DATA SECTION.
════════════════════

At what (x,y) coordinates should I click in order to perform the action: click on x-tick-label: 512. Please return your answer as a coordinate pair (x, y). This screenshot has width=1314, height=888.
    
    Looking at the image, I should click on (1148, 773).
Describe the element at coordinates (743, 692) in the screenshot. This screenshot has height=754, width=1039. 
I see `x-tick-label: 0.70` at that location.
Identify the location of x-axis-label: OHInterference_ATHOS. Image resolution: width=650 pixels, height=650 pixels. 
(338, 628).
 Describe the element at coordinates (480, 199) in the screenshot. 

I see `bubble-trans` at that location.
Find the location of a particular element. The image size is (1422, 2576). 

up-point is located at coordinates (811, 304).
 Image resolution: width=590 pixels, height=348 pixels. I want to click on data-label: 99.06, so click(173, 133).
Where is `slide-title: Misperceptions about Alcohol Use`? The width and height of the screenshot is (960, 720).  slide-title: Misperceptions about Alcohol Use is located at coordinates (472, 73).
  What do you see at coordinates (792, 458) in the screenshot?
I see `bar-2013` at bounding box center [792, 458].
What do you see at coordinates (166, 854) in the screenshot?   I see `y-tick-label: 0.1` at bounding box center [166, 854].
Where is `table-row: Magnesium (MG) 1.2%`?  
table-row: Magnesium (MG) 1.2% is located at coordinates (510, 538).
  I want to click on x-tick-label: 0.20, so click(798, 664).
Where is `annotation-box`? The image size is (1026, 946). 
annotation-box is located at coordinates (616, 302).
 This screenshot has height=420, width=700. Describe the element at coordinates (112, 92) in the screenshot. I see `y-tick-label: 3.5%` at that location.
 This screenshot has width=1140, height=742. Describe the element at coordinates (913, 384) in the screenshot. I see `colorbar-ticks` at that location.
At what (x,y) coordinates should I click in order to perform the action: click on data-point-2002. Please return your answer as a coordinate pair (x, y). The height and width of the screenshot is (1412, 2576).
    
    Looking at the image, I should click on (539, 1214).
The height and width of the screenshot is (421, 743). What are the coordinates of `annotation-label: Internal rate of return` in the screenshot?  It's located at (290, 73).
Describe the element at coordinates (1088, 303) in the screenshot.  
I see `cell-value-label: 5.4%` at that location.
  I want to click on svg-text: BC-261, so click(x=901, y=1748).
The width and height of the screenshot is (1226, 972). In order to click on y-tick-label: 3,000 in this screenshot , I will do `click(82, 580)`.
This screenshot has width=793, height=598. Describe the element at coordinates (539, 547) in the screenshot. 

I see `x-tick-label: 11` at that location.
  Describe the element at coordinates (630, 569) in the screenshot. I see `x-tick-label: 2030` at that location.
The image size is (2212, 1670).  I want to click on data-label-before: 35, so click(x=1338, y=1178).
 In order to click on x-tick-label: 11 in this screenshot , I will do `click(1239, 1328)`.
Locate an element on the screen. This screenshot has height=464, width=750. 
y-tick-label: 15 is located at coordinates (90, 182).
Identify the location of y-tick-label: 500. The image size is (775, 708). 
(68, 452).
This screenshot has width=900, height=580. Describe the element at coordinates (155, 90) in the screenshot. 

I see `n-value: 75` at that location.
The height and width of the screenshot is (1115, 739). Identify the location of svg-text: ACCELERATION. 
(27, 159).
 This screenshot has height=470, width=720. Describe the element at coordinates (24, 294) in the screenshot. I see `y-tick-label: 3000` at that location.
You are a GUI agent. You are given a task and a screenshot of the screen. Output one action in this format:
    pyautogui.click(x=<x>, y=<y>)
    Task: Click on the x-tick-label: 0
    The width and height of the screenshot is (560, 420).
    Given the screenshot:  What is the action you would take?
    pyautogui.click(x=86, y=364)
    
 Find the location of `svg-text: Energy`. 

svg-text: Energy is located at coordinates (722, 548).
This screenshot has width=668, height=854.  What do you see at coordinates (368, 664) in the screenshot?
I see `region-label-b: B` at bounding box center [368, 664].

════════════════════

PROBLEM STATEMENT. Convert the material above into a JSON list of strings, with one string for each line and no entries for blank lines.

OUTPUT BELOW.
[
  "At what (x,y) coordinates should I click in order to perform the action: click on x-tick-label: 512. Please return your answer as a coordinate pair (x, y). This screenshot has width=1314, height=888.",
  "    Looking at the image, I should click on (1148, 773).",
  "Describe the element at coordinates (743, 692) in the screenshot. This screenshot has height=754, width=1039. ",
  "I see `x-tick-label: 0.70` at that location.",
  "Identify the location of x-axis-label: OHInterference_ATHOS. Image resolution: width=650 pixels, height=650 pixels. ",
  "(338, 628).",
  " Describe the element at coordinates (480, 199) in the screenshot. ",
  "I see `bubble-trans` at that location.",
  "Find the location of a particular element. The image size is (1422, 2576). ",
  "up-point is located at coordinates (811, 304).",
  " Image resolution: width=590 pixels, height=348 pixels. I want to click on data-label: 99.06, so click(173, 133).",
  "Where is `slide-title: Misperceptions about Alcohol Use`? The width and height of the screenshot is (960, 720).  slide-title: Misperceptions about Alcohol Use is located at coordinates (472, 73).",
  "  What do you see at coordinates (792, 458) in the screenshot?",
  "I see `bar-2013` at bounding box center [792, 458].",
  "What do you see at coordinates (166, 854) in the screenshot?   I see `y-tick-label: 0.1` at bounding box center [166, 854].",
  "Where is `table-row: Magnesium (MG) 1.2%`?  ",
  "table-row: Magnesium (MG) 1.2% is located at coordinates (510, 538).",
  "  I want to click on x-tick-label: 0.20, so click(798, 664).",
  "Where is `annotation-box`? The image size is (1026, 946). ",
  "annotation-box is located at coordinates (616, 302).",
  " This screenshot has height=420, width=700. Describe the element at coordinates (112, 92) in the screenshot. I see `y-tick-label: 3.5%` at that location.",
  " This screenshot has width=1140, height=742. Describe the element at coordinates (913, 384) in the screenshot. I see `colorbar-ticks` at that location.",
  "At what (x,y) coordinates should I click in order to perform the action: click on data-point-2002. Please return your answer as a coordinate pair (x, y). The height and width of the screenshot is (1412, 2576).",
  "    Looking at the image, I should click on (539, 1214).",
  "The height and width of the screenshot is (421, 743). What are the coordinates of `annotation-label: Internal rate of return` in the screenshot?  It's located at (290, 73).",
  "Describe the element at coordinates (1088, 303) in the screenshot.  ",
  "I see `cell-value-label: 5.4%` at that location.",
  "  I want to click on svg-text: BC-261, so click(x=901, y=1748).",
  "The width and height of the screenshot is (1226, 972). In order to click on y-tick-label: 3,000 in this screenshot , I will do `click(82, 580)`.",
  "This screenshot has width=793, height=598. Describe the element at coordinates (539, 547) in the screenshot. ",
  "I see `x-tick-label: 11` at that location.",
  "  Describe the element at coordinates (630, 569) in the screenshot. I see `x-tick-label: 2030` at that location.",
  "The image size is (2212, 1670).  I want to click on data-label-before: 35, so click(x=1338, y=1178).",
  " In order to click on x-tick-label: 11 in this screenshot , I will do `click(1239, 1328)`.",
  "Locate an element on the screen. This screenshot has height=464, width=750. ",
  "y-tick-label: 15 is located at coordinates (90, 182).",
  "Identify the location of y-tick-label: 500. The image size is (775, 708). ",
  "(68, 452).",
  "This screenshot has width=900, height=580. Describe the element at coordinates (155, 90) in the screenshot. ",
  "I see `n-value: 75` at that location.",
  "The height and width of the screenshot is (1115, 739). Identify the location of svg-text: ACCELERATION. ",
  "(27, 159).",
  " This screenshot has height=470, width=720. Describe the element at coordinates (24, 294) in the screenshot. I see `y-tick-label: 3000` at that location.",
  "You are a GUI agent. You are given a task and a screenshot of the screen. Output one action in this format:",
  "    pyautogui.click(x=<x>, y=<y>)",
  "    Task: Click on the x-tick-label: 0",
  "    The width and height of the screenshot is (560, 420).",
  "    Given the screenshot:  What is the action you would take?",
  "    pyautogui.click(x=86, y=364)",
  " Find the location of `svg-text: Energy`. ",
  "svg-text: Energy is located at coordinates (722, 548).",
  "This screenshot has width=668, height=854.  What do you see at coordinates (368, 664) in the screenshot?",
  "I see `region-label-b: B` at bounding box center [368, 664]."
]